Nico nodded, staring at the single rose still floating in the middle of the pond.
“When you arrived here, brought by your friends, I had to work with what I had. No backup copy, I didn't have time to look for it. I worked in another way. I had to do a data integrity check.”
“What?” said Nico, puzzled.
“Of course. With a data integrity check, he was able to detect and isolate the damaged data, allowing the rest of the memory to remain intact,” said Kiah, bursting with excitement at her understanding.
The Archivist turned to her, expressionless. Kiah lowered her gaze and hunched her shoulders.
The Archivist continued, turning his gaze back to Nico: “This approach avoids total loss and preserves uncompromised data.”
Nico clenched his fists, staring at the single rose floating in the lake.
“So... everything I lost... is gone?” he murmured.
“Only what Erebos had access to,” replied the Archivist, with his impenetrable calm.
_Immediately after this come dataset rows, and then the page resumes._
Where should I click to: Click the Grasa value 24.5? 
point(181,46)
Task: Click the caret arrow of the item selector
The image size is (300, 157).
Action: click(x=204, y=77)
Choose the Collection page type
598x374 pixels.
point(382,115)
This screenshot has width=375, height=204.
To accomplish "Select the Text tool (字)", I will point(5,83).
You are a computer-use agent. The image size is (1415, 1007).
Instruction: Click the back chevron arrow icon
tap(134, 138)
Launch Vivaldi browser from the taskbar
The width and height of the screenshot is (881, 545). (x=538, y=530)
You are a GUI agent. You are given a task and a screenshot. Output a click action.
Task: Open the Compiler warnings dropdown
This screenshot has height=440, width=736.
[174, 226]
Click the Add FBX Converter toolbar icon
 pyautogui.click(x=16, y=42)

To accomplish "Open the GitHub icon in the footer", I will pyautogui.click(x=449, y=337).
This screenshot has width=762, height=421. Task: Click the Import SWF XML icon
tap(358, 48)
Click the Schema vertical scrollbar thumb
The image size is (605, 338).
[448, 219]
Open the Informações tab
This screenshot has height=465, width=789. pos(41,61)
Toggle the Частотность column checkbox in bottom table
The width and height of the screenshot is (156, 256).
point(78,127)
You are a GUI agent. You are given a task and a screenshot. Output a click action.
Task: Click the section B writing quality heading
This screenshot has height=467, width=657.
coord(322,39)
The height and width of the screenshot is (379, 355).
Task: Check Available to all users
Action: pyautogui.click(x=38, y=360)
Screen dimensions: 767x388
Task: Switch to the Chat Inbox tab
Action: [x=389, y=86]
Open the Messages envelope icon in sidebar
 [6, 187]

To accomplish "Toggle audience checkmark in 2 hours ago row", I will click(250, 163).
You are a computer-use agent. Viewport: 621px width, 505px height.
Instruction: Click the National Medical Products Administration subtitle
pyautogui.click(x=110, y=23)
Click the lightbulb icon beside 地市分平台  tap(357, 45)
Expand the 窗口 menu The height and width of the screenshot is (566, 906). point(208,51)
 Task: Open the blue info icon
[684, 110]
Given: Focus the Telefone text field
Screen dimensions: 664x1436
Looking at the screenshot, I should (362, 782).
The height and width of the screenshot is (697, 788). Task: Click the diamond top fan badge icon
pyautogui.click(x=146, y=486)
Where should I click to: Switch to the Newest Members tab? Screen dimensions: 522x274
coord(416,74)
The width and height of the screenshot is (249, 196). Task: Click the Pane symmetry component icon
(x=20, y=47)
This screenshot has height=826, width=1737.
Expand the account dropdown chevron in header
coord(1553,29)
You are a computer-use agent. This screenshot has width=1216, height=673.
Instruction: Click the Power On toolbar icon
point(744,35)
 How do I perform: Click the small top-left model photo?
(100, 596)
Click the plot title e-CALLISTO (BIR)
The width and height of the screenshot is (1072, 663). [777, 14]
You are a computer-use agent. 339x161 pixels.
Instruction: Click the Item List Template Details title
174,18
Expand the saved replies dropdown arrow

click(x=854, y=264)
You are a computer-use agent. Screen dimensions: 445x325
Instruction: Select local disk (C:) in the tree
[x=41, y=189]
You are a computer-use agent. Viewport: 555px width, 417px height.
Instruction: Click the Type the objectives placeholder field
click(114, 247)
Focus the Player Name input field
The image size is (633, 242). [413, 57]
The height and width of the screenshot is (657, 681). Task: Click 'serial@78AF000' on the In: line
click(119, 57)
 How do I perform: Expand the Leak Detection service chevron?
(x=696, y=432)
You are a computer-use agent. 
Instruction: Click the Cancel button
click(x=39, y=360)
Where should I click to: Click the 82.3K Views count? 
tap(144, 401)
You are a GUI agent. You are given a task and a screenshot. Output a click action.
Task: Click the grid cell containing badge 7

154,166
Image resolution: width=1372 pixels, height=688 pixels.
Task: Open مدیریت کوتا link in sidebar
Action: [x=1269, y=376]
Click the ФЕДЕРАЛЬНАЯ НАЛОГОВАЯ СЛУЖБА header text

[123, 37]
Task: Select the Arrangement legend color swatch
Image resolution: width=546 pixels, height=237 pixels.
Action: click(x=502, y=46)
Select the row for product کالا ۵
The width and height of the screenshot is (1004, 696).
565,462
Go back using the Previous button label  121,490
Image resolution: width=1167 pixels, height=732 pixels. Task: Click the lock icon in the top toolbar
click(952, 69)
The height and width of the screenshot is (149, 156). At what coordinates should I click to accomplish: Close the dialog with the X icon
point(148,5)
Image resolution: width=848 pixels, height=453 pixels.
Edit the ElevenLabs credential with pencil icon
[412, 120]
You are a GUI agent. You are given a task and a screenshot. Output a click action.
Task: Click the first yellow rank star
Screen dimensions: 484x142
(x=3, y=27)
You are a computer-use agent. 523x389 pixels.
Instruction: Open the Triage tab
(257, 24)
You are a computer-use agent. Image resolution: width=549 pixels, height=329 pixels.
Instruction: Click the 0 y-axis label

Nico inhaled slowly, trying to gather his courage. “But... how do I know what I've lost?” His voice trembled slightly.
“I isolated what was damaged, preserving the rest,” explained the Archivist. “What was corrupted has been eliminated,” he concluded, clinically.
“What about the headaches? Every time I try to remember...” he said, leaving the sentence unfinished.
The Archivist nodded. “They'll pass. It's part of the ‘healing’ process, if we want to call it that. Subject N_01, you are a human subject who has been infected with a computer virus. This has never happened before.”
Nico stiffened; through clenched teeth, he hissed angrily, “Why am I Subject N_01?”
“It's your system designation.”
Nico clenched his fists again, staring at the floating rose with a mixture of anger and helplessness. He heard someone approaching: hesitant, shuffling footsteps on the cobblestones behind him. That slight movement in his direction annoyed him, as if the mere presence of others amplified the emptiness he felt inside. Someone else murmured words of comfort, muffled; they barely touched him, like a distant echo.
Frustration crept into him. Then something changed: small flashes, scattered memories came to his mind, without pain. Laughter, tension, warmth came.
He turned, trying to hide the tremor in his voice, his fists still clenched, and said, “There is much you must tell me.”